● Task to carry out:
Rewrite the lines from the one containing "This screenshot has width=957, height=549." through the one containing "(x=37, y=79)", keeping the requests and raising every coordinate in the answers by 115.
# start of Source material
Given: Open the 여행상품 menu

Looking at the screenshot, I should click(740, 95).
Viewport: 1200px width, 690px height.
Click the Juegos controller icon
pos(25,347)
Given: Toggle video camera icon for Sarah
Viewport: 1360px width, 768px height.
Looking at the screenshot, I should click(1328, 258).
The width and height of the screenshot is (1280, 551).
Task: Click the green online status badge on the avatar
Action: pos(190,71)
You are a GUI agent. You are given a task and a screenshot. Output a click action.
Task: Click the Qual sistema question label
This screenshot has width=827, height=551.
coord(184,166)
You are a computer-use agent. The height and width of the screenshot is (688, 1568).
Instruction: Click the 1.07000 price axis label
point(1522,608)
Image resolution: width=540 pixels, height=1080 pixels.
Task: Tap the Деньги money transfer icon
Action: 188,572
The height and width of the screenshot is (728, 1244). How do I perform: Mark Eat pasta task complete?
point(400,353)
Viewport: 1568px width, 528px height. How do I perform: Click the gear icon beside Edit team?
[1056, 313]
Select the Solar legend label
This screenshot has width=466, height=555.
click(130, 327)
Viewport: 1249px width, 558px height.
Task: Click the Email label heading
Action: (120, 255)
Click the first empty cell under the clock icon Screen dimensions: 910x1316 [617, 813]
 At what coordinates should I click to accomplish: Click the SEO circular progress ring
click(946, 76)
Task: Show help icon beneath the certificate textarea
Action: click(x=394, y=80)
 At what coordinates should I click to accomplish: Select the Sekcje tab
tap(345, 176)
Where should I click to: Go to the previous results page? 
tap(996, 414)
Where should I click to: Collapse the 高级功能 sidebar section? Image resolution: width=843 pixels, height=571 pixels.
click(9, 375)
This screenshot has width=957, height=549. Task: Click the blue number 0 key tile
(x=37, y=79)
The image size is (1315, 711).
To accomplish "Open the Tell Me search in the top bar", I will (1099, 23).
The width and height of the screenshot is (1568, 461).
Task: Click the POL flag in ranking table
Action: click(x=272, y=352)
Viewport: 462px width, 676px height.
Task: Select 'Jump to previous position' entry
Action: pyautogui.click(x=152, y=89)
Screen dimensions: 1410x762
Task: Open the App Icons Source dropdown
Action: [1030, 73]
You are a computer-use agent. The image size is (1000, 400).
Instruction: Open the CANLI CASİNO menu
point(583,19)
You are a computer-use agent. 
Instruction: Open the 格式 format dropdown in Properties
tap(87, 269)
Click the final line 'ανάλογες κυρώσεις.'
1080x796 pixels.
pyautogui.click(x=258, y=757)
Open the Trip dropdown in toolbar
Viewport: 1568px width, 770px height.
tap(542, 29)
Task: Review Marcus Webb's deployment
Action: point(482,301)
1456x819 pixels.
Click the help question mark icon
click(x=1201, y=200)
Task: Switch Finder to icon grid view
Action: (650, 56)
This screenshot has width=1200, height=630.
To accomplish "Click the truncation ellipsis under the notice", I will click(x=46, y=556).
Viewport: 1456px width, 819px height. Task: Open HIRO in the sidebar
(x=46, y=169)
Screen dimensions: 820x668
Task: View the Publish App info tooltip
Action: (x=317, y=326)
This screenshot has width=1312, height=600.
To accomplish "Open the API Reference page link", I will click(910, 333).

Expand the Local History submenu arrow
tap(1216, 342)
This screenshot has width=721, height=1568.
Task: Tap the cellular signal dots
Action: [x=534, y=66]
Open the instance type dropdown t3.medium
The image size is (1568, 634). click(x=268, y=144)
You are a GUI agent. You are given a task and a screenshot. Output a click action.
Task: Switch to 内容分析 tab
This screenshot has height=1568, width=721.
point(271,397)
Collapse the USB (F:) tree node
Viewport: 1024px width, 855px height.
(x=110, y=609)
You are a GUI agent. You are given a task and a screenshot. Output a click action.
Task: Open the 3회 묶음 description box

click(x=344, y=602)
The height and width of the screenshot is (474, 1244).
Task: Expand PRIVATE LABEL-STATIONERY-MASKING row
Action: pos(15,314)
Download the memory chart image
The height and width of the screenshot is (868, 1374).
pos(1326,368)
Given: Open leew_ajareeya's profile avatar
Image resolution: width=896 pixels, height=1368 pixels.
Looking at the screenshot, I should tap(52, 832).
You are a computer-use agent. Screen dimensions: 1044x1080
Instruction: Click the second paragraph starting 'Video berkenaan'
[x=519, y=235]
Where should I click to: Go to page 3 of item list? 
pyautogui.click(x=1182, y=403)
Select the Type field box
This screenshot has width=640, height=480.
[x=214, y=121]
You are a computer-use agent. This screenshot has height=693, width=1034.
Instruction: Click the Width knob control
# end of Source material
● Exercise output:
This screenshot has width=957, height=549. Task: Click the blue number 0 key tile
(x=152, y=194)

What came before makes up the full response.